> _GIVEN TEXT_:
▼

COVID-19: Putting the Disruptions in our Lives in Perspective
As an ICU doctor, it’s all about the graph below
My local high school has canceled classes. My daughter’s college will go to virtual classes until at least the first week of April. My place of worship has canceled religious services, and I told my father to skip them as well. I changed my schedule so I can attend a PTO fundraiser…until it was cancelled. We are preparing that our younger children’s school will also close and stay closed for a while.
The NCAA has cancelled March madness. The NBA has suspended its season. Several meetings have been cancelled in my own hospital, and we are working very hard on planning what to do in case a COVID-19 patient shows up. We have set up a tent outside of our ER. It is likely going to get much worse before it gets better.
I really understand why all this is happening, why authorities are canceling large events. It is really important that they do so.
It is a scary time right now. I share that fear, as well. I am a Critical Care physician, and I will be right in the line of fire if patients start showing up to our hospital with COVID-19. We are learning all that we can about the virus and what it does. We are learning best practices on how to adequately take care of these patients. Still, I am also a father and husband and son. I worry about my — or anyone in my family — getting this virus, especially my parents and my wife’s parents.
Still, I really understand why all this is happening, why authorities are canceling large events. It is really important that they do so, and it is because of the graph below:
All of these disruptions in our daily lives are occurring because we are trying — as hard as we can — to stop the virus from propagating. The more we do — by washing our hands (again, and again, and again), by coughing into our elbows, by staying home if we are sick , and limiting large gatherings — the more we can help slow down the progression of the virus. And when we can do that, we can help prevent overwhelming the healthcare system.
Delaying sports and other large gatherings are nothing in the big scheme of things if we can prevent overwhelming the healthcare system.

▲

> _TASK ITEM A_:
Render this sentence from the COVID-19 essay into Spanish: "Delaying sports and other large gatherings are nothing in the big scheme of things if we can prevent overwhelming the healthcare system."
> _TASK ITEM B_:
According to the COVID-19 essay, why are the cancellations and other disruptions to daily life happening? Answer in one to three sentences.
> _TASK ITEM C_:
Carry the COVID-19 essay on past its final sentence.

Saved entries
▼

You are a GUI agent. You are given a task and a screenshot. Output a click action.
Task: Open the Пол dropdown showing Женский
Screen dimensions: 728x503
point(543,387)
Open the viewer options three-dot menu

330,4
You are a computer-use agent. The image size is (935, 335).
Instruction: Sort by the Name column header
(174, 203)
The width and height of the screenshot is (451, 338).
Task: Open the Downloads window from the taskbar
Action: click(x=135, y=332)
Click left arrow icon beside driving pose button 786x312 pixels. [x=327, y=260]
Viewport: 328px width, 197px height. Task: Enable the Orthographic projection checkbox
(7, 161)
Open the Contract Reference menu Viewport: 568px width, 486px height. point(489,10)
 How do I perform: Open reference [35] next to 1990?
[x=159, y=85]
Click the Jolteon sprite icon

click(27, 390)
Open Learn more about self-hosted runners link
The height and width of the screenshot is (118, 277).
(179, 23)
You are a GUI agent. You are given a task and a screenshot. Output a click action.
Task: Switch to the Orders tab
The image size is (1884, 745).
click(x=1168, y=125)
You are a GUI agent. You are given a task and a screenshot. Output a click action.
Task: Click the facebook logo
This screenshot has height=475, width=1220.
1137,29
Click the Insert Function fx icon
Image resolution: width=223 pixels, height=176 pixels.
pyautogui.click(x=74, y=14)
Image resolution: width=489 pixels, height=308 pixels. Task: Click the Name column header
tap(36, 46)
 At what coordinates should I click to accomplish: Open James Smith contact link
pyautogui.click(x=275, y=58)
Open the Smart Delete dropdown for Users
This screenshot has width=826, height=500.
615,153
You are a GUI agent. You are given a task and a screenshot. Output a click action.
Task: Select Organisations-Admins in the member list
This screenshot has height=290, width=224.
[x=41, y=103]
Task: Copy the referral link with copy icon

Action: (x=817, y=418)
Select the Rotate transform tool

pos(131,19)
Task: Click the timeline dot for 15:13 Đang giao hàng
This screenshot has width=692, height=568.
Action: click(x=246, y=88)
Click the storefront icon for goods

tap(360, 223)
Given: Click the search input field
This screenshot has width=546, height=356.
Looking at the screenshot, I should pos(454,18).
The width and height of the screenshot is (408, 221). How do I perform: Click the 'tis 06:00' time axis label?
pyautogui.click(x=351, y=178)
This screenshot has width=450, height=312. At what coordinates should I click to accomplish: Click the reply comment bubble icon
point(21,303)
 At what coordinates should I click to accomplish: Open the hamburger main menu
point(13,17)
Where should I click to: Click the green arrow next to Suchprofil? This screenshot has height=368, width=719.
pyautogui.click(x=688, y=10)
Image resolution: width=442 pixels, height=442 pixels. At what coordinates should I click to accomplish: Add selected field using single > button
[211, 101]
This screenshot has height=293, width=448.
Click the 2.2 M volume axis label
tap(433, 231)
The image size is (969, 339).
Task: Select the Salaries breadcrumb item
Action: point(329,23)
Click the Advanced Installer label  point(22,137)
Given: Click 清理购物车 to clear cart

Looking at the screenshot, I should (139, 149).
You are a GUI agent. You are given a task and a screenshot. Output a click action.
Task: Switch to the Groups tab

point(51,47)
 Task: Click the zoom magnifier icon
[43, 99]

▲

> _RESPONSE AREA A_:
Aplazar los deportes y otras grandes reuniones no es nada en el panorama general si podemos evitar que el sistema de salud se vea desbordado.

> _RESPONSE AREA B_:
They are happening because people are trying as hard as they can to stop the virus from spreading. Washing hands, coughing into elbows, staying home when sick and limiting large gatherings slow the virus's progression. Slowing it helps keep the healthcare system from being overwhelmed.

> _RESPONSE AREA C_:
Protecting the healthcare system from the breaking point is of the utmost importance. If a huge spike of patients show up to the hospital critically ill from COVID-19 — because we as a society have not done what we are supposed to do — hospitals across the country will not be able to handle the load, as the red part of the graph shows. There are only about 1,000,000 hospital beds in the entire country (much less ICU beds). If even only 3 million people need hospitalization, the system will break.
This is not only bad for those with COVID-19. There people who have heart attacks, strokes, other infections, cancer, and the like. They also need the hospital. If the local hospital is overwhelmed with COVID-19 patients, then those other patients can’t get the vital care they need as well. This is a major problem.
If, however, we are patient with the disruptions and do all that we can to limit the spread, then hopefully we can contain the outbreak and have a situation characterized by the blue part of the graph.
Yes, even in that blue graph situation, I will likely be very busy as a Critical Care physician. At the same time, I won’t have critically ill patients housed in the hallways, as is the case in other countries around the world. So, we need to be patient. And if these disruptions get worse, our employers, as well as our government, need to support us through these disruptions.
In the big scheme of things, delaying games and fundraisers and events are nothing when compared to protecting the country — especially its most vulnerable population — from the ravages of this disease. And it takes all of us to come together and take the disruptions to our daily life — very likely temporary — into stride. We will all be better, and safer, as a result.